STATED GOAL: Can you arrange everything in the entries below, from the line containing "Task: Open View Profile link" down to the line containing "will [1508, 703].", as a JSON list of strings, one string per line, with blank lines omitted?

PROVIDED DATA:
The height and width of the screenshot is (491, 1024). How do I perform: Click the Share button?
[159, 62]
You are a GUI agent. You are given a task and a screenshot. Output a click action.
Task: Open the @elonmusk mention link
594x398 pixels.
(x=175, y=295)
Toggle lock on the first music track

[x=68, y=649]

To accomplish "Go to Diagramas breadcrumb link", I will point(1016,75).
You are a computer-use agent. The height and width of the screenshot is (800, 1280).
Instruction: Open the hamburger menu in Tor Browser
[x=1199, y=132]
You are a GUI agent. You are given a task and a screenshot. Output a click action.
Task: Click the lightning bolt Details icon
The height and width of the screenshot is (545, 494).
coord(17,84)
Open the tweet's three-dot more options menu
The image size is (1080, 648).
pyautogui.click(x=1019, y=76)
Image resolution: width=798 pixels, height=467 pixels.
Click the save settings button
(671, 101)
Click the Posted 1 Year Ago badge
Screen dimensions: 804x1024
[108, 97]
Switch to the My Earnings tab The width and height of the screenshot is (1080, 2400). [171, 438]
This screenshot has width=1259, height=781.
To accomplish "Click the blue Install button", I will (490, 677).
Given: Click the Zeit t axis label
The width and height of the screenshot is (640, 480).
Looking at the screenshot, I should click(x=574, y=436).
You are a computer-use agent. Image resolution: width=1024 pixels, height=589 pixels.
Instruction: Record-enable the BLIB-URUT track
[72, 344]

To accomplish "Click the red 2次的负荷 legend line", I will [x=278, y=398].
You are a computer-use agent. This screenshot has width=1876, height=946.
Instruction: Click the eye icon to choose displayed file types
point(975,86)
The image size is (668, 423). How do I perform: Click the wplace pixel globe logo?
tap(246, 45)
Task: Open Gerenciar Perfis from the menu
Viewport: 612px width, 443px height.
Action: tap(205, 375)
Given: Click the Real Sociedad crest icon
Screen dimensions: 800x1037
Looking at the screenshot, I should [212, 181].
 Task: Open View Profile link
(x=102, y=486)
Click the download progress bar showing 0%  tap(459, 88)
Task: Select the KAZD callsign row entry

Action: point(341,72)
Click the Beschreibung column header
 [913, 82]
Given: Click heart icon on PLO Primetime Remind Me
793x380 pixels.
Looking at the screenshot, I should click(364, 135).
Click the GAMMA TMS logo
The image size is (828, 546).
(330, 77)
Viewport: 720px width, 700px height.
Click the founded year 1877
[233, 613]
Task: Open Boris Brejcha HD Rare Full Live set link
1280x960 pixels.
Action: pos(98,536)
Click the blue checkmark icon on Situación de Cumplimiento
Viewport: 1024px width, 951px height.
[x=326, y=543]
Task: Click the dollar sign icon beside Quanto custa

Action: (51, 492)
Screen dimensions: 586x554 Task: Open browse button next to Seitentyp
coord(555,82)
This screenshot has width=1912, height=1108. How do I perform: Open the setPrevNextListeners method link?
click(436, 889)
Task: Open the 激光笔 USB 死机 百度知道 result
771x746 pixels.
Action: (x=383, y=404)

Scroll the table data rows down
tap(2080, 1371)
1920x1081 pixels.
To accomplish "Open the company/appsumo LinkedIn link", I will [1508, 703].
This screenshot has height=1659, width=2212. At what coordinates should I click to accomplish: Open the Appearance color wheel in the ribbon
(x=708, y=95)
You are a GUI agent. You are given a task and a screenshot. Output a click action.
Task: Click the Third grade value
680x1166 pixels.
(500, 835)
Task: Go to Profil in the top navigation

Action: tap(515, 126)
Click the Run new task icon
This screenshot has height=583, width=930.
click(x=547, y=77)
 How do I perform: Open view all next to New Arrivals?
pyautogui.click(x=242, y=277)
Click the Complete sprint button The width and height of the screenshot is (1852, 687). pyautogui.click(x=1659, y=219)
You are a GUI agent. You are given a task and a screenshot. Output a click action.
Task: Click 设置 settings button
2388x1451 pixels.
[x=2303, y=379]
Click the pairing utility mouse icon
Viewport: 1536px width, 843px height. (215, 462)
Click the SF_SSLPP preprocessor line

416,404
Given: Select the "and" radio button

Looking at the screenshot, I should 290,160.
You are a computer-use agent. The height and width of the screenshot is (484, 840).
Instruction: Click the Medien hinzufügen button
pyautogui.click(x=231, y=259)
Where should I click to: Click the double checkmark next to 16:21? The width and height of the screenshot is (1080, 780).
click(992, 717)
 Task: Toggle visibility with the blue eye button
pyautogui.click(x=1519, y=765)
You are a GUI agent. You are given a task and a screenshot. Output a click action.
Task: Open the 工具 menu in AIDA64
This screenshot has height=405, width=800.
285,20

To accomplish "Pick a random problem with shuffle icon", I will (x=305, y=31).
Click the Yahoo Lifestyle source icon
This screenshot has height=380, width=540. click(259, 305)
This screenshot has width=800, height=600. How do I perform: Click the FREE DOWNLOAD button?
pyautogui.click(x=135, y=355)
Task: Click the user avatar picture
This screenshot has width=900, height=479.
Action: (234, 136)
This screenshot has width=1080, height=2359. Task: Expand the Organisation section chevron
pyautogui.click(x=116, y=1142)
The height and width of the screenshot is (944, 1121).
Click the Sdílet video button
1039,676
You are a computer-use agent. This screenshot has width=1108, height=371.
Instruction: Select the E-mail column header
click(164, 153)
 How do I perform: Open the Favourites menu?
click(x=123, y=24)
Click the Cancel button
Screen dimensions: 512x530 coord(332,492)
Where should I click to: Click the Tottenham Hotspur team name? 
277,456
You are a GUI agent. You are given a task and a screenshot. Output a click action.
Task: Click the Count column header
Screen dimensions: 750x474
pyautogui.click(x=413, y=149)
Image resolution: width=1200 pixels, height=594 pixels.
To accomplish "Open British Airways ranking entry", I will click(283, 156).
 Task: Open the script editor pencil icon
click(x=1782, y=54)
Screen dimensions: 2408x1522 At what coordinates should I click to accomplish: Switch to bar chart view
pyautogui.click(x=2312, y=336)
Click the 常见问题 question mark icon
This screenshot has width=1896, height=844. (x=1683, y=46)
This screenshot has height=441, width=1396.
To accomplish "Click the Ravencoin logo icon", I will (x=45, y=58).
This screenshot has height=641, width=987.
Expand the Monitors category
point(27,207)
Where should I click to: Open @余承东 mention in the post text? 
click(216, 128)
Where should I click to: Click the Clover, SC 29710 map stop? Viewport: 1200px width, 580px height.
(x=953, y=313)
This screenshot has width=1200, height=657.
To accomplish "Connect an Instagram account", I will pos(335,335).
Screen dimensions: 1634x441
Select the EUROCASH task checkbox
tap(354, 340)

SOLUTION FOR THIS TASK:
[
  " Task: Open View Profile link",
  "(x=102, y=486)",
  "Click the download progress bar showing 0%  tap(459, 88)",
  "Task: Select the KAZD callsign row entry",
  "Action: point(341,72)",
  "Click the Beschreibung column header",
  " [913, 82]",
  "Given: Click heart icon on PLO Primetime Remind Me",
  "793x380 pixels.",
  "Looking at the screenshot, I should click(364, 135).",
  "Click the GAMMA TMS logo",
  "The image size is (828, 546).",
  "(330, 77)",
  "Viewport: 720px width, 700px height.",
  "Click the founded year 1877",
  "[233, 613]",
  "Task: Open Boris Brejcha HD Rare Full Live set link",
  "1280x960 pixels.",
  "Action: pos(98,536)",
  "Click the blue checkmark icon on Situación de Cumplimiento",
  "Viewport: 1024px width, 951px height.",
  "[x=326, y=543]",
  "Task: Click the dollar sign icon beside Quanto custa",
  "Action: (51, 492)",
  "Screen dimensions: 586x554 Task: Open browse button next to Seitentyp",
  "coord(555,82)",
  "This screenshot has width=1912, height=1108. How do I perform: Open the setPrevNextListeners method link?",
  "click(436, 889)",
  "Task: Open the 激光笔 USB 死机 百度知道 result",
  "771x746 pixels.",
  "Action: (x=383, y=404)",
  "Scroll the table data rows down",
  "tap(2080, 1371)",
  "1920x1081 pixels.",
  "To accomplish \"Open the company/appsumo LinkedIn link\", I will [1508, 703]."
]